Overview
Go SFU — WebRTC media forwarding with Pion
The Gryt SFU (Selective Forwarding Unit) is a Go-based WebRTC media server built with Pion WebRTC v4. It receives audio, video, and screen-share tracks from each participant and forwards them to every other peer in the room without transcoding.
Features
- Selective forwarding: Routes audio, video, and screen-share streams with no transcoding
- SVC layer-aware forwarding: Parses the Dependency Descriptor (DD) RTP header extension to extract temporal layer IDs, then selectively drops higher layers for bandwidth-constrained receivers. Falls back to blind relay for non-SVC streams
- RTCP relay + SVC adaptation: Relays receiver feedback (PLI, FIR, REMB) back to senders, and uses REMB bitrate to auto-adapt each receiver's temporal layer subscription
- Multi-codec support: Registers H.264, VP9, VP8, and AV1 codecs. The client controls codec preference via
setCodecPreferences— H.264 is the default for universal hardware encoding (NVENC, Quick Sync, AMF), with AV1 available for newer GPUs. The SFU forwards whichever codec is negotiated without transcoding - Pion WebRTC v4: ICE handling, STUN support, multi-IP NAT mapping, connection recovery
- Multi-network support: Comma-separated
ICE_ADVERTISE_IPfor LAN + WAN setups — clients automatically select the fastest path - Thread-safe: Concurrent handling of multiple connections
- Lightweight: Minimal CPU and memory footprint
- Metrics: Prometheus endpoint (
/metrics) with room, peer, track, and Go runtime metrics
Project structure
sfu/
├── cmd/sfu/ # Entry point
├── internal/
│ ├── config/ # Environment-based configuration
│ ├── metrics/ # Prometheus metrics
│ ├── svc/ # SVC: DD header parser, per-receiver LayerForwarder
│ ├── websocket/ # Thread-safe WebSocket wrapper + handler
│ ├── webrtc/ # Peer connection management
│ ├── track/ # Media track lifecycle
│ └── signaling/ # Offer/answer coordination
└── pkg/types/ # Shared message structuresGetting started
cd packages/sfu
cp env.example .env
go run ./cmd/sfuOr with the start script:
./start.shEnvironment variables
| Variable | Default | Description |
|---|---|---|
PORT | 5005 | HTTP server port |
STUN_SERVERS | stun:stun.l.google.com:19302 | Comma-separated STUN servers |
ICE_UDP_MUX_PORT | — | Enable ICE UDP mux on a single UDP port (e.g. 443) |
ICE_UDP_PORT_MIN | — | Min UDP port for WebRTC media |
ICE_UDP_PORT_MAX | — | Max UDP port for WebRTC media |
ICE_ADVERTISE_IP | — | Public IP(s) to advertise in ICE candidates (comma-separated for multi-network) |
DISABLE_STUN | false | Disable server-side STUN. Only safe with host networking or 1:1 NAT (see Troubleshooting) |
MAX_PEERS | 200 (mux) / port range size | Max concurrent peers |
DEBUG | true | Enable debug logging |
VERBOSE_LOG | false | Enable verbose logging (very noisy) |
WebSocket protocol
The SFU uses raw WebSocket (not Socket.IO).

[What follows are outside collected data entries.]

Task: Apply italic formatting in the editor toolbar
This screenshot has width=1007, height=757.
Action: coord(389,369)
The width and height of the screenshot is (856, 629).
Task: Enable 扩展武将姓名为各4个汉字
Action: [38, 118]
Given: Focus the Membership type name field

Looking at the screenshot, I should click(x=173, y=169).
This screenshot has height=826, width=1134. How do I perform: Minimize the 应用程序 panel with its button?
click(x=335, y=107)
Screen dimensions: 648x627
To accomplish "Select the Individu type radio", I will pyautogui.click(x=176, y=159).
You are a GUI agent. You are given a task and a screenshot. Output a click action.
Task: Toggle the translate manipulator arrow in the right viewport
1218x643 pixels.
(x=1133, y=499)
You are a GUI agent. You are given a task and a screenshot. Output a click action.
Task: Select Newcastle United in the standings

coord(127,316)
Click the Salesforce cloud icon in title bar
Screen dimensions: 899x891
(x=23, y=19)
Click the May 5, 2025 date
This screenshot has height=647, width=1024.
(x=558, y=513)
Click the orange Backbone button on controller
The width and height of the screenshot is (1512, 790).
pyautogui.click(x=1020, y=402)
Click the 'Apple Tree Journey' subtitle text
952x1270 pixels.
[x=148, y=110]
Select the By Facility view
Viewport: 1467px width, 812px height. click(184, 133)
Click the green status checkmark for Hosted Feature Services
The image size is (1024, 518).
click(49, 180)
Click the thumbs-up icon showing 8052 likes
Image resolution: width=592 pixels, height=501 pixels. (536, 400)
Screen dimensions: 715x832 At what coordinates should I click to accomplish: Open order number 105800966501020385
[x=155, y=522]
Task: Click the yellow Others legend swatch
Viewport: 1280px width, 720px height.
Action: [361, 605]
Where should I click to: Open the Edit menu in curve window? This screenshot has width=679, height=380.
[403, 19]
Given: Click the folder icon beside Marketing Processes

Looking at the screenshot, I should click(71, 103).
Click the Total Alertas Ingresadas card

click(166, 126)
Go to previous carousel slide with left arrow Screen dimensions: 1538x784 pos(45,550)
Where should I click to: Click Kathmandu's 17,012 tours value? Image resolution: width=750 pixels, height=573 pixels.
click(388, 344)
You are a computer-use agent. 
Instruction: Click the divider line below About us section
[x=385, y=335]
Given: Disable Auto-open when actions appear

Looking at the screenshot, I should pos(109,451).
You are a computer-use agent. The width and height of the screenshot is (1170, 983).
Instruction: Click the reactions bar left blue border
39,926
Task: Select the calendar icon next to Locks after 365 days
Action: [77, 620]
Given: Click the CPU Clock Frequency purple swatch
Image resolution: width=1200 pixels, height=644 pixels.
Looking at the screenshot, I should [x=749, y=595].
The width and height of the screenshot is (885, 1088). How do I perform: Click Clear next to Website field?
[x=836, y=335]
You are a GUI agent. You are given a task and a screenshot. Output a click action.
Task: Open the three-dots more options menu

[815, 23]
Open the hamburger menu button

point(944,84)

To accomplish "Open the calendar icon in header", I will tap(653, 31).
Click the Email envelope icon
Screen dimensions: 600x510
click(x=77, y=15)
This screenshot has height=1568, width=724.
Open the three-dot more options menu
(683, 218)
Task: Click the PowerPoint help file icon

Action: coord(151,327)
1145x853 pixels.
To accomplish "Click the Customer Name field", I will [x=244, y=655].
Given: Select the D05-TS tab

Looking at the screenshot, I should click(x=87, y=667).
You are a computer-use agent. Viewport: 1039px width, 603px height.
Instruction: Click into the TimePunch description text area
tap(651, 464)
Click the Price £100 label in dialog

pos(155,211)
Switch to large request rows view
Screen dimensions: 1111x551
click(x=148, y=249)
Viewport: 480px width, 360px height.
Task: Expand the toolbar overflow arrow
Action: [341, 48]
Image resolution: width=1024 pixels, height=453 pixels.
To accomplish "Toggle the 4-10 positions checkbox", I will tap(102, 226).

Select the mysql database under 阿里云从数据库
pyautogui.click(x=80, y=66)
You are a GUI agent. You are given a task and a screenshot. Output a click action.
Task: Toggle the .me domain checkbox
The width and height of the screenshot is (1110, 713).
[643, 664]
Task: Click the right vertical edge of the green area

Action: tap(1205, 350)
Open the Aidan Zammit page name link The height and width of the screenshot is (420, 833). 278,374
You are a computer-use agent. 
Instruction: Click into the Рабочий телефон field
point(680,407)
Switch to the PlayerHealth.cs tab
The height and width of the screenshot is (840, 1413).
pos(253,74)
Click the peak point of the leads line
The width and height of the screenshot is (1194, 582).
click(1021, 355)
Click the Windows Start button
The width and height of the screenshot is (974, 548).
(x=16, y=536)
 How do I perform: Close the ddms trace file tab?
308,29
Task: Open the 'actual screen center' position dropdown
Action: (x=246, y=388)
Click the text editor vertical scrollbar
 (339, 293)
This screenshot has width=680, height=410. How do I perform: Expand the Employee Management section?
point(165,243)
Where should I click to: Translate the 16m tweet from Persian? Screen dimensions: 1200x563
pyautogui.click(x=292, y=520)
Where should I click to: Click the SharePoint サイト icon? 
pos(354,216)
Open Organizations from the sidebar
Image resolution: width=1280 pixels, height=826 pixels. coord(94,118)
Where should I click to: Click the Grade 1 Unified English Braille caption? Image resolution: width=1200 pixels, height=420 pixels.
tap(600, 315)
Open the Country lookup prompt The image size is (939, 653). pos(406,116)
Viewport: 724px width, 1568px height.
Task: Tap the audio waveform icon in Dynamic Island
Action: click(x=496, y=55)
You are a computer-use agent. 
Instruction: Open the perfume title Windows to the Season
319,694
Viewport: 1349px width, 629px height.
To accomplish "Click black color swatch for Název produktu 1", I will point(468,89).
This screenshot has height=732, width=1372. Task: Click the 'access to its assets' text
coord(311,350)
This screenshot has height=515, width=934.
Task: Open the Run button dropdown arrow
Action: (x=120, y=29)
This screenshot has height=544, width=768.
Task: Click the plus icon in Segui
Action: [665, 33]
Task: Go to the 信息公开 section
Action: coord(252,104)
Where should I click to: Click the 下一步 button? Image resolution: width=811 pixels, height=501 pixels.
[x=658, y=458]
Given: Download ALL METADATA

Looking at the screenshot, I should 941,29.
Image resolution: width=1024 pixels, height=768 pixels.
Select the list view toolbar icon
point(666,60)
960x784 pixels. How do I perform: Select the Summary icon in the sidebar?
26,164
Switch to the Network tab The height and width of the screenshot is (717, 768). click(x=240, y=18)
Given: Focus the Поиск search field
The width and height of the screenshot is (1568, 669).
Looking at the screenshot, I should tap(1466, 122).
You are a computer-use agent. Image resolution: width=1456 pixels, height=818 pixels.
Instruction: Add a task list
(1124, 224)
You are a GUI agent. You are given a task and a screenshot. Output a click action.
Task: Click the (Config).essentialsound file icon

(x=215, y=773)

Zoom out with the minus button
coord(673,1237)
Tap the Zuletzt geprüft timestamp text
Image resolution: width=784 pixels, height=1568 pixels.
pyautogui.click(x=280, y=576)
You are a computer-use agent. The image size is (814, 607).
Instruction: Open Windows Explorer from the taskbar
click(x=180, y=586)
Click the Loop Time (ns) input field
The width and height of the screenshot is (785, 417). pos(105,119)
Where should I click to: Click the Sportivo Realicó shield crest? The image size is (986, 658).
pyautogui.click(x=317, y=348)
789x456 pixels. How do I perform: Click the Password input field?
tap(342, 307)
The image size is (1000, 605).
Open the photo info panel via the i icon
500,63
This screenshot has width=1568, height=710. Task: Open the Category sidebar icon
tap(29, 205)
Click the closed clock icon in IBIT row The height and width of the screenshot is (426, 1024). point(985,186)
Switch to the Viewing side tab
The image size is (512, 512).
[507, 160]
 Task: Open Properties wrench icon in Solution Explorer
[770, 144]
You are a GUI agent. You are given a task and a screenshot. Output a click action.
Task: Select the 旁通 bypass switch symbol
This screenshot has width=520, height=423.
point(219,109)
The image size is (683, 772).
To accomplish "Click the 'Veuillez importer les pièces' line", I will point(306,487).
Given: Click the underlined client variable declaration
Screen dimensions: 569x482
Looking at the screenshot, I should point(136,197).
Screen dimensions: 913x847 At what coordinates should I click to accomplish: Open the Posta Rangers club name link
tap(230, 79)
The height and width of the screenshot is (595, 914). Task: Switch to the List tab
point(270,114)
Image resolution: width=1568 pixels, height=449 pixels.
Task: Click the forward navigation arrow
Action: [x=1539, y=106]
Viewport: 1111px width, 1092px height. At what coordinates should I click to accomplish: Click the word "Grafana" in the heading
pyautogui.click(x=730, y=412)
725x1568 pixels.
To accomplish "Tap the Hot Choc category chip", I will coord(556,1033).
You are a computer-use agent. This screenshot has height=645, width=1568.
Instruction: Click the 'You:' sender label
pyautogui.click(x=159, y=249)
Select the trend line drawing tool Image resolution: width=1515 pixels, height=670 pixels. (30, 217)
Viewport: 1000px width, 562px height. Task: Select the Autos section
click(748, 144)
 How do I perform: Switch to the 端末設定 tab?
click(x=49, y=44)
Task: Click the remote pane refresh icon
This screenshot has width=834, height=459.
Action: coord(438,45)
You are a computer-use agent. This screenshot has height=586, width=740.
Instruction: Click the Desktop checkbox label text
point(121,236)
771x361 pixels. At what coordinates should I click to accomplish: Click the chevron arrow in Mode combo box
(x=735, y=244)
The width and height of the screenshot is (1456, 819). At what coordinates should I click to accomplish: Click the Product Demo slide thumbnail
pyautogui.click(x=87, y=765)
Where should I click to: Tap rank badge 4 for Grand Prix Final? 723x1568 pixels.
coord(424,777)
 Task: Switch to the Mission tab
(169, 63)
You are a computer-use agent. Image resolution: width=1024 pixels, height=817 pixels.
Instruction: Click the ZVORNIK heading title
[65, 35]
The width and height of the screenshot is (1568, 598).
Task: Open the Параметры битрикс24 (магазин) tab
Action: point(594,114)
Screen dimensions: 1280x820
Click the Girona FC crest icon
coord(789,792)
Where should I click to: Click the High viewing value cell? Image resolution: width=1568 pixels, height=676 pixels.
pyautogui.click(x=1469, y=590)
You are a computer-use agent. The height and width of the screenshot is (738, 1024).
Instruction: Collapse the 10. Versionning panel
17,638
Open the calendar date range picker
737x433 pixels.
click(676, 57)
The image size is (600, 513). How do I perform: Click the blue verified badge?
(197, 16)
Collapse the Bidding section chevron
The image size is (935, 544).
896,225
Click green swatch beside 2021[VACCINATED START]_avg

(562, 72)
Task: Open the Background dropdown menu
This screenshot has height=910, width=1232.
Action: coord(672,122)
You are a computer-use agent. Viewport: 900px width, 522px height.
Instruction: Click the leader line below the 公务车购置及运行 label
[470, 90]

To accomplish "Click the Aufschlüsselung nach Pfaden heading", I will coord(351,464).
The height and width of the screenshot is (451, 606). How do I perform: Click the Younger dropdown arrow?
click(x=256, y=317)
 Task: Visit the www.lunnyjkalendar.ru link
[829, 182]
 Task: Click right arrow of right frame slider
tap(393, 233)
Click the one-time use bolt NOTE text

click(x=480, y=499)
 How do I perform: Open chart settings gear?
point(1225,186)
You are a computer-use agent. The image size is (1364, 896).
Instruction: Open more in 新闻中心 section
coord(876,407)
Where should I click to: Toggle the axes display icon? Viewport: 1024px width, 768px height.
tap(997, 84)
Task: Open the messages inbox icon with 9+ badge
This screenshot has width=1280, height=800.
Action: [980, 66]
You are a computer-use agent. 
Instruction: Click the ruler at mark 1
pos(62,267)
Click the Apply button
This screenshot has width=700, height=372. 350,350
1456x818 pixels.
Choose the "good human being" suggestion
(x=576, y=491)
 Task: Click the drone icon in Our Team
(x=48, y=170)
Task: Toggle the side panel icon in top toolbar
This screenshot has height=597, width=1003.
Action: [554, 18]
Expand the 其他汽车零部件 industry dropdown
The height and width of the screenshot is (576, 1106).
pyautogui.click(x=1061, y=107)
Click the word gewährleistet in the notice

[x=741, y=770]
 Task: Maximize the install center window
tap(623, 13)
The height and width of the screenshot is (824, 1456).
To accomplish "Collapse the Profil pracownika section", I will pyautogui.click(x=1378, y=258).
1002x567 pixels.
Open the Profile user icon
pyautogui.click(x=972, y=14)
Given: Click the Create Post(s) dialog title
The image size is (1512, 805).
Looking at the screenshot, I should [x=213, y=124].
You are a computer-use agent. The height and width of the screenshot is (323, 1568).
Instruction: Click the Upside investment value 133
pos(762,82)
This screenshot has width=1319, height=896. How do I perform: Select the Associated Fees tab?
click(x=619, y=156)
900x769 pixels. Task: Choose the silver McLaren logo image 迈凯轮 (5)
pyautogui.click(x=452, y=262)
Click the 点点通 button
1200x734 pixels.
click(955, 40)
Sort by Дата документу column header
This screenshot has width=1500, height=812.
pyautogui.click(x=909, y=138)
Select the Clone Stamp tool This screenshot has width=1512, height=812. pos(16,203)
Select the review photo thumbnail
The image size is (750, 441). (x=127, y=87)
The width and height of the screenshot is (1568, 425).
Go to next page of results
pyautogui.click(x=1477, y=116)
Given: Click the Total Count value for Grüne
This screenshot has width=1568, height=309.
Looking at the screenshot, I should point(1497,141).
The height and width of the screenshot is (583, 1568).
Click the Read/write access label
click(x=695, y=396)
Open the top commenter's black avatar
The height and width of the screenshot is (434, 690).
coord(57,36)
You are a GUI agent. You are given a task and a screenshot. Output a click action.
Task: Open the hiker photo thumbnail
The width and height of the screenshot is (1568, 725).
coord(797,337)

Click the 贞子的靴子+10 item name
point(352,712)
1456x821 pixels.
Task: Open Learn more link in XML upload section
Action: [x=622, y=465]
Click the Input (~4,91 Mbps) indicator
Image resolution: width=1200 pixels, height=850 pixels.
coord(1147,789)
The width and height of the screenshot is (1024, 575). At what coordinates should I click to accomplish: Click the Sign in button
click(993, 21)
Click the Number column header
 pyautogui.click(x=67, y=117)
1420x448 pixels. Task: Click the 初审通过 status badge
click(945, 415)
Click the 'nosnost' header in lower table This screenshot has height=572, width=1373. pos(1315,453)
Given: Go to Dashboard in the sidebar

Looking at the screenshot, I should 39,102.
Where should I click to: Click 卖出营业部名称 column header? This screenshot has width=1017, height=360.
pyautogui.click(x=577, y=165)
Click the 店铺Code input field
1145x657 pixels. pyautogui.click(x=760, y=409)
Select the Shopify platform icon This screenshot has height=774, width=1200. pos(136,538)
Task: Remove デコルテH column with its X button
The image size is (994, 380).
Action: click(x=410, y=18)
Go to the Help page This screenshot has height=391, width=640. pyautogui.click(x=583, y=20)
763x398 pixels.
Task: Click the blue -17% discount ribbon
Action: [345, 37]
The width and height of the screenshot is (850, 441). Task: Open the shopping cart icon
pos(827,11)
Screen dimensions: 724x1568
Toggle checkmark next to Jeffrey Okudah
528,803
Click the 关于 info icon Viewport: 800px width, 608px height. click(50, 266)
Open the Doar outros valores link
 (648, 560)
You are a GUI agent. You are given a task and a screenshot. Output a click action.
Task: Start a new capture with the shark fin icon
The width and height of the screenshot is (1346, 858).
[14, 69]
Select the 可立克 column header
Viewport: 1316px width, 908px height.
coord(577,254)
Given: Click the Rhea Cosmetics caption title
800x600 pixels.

All messages use a JSON envelope: { "event": "<name>", "data": "<json_string>" }.
Client to SFU
| Event | Data | Description |
|---|---|---|
client_join | { room_id, server_id, server_password, user_token, user_id } | Join a room |
answer | SDP answer string | WebRTC answer |
candidate | RTCIceCandidateInit JSON | ICE candidate |
renegotiate | — | Request renegotiation (e.g. to add tracks) |
set_layer | { track_id, max_temporal_layer } | Set max temporal layer for a track (-1 = all, 0 = T0, 1 = T0+T1, 2 = all) |
keep_alive | { timestamp } | Keep-alive ping (every 15s) |
SFU to Client
| Event | Data | Description |
|---|---|---|
room_joined | — | Join success |
room_error | Error string | Join or room error |
offer | SDP offer string | WebRTC offer |
candidate | RTCIceCandidateInit JSON | ICE candidate |
Track lifecycle
- Client joins room — peer connection created with recvonly transceivers for audio, video, screen-share video, and screen-share audio. Supported video codecs: H.264, VP9, VP8, AV1
- Client sends offer — SFU processes and creates answer
- Client adds tracks (audio, camera, screen share) — SFU creates a LayerForwarder per track that parses the Dependency Descriptor header extension and fans out to per-receiver tracks
- For each forwarded video track, receiver RTCP (PLI/REMB) is relayed back to the sender and used to auto-adapt temporal layer subscriptions
- Clients can send
set_layerto manually override their temporal layer for a track - Client leaves — tracks, forwarders, and connections cleaned up
HTTP endpoints
| Endpoint | Description |
|---|---|
GET /health | Health check: { status, service, version, timestamp } |
GET /metrics | Prometheus metrics |
Development
go mod download
go test ./...
go run -race ./cmd/sfu # with race detectionTroubleshooting
External users stuck on "connecting" (ICE failure)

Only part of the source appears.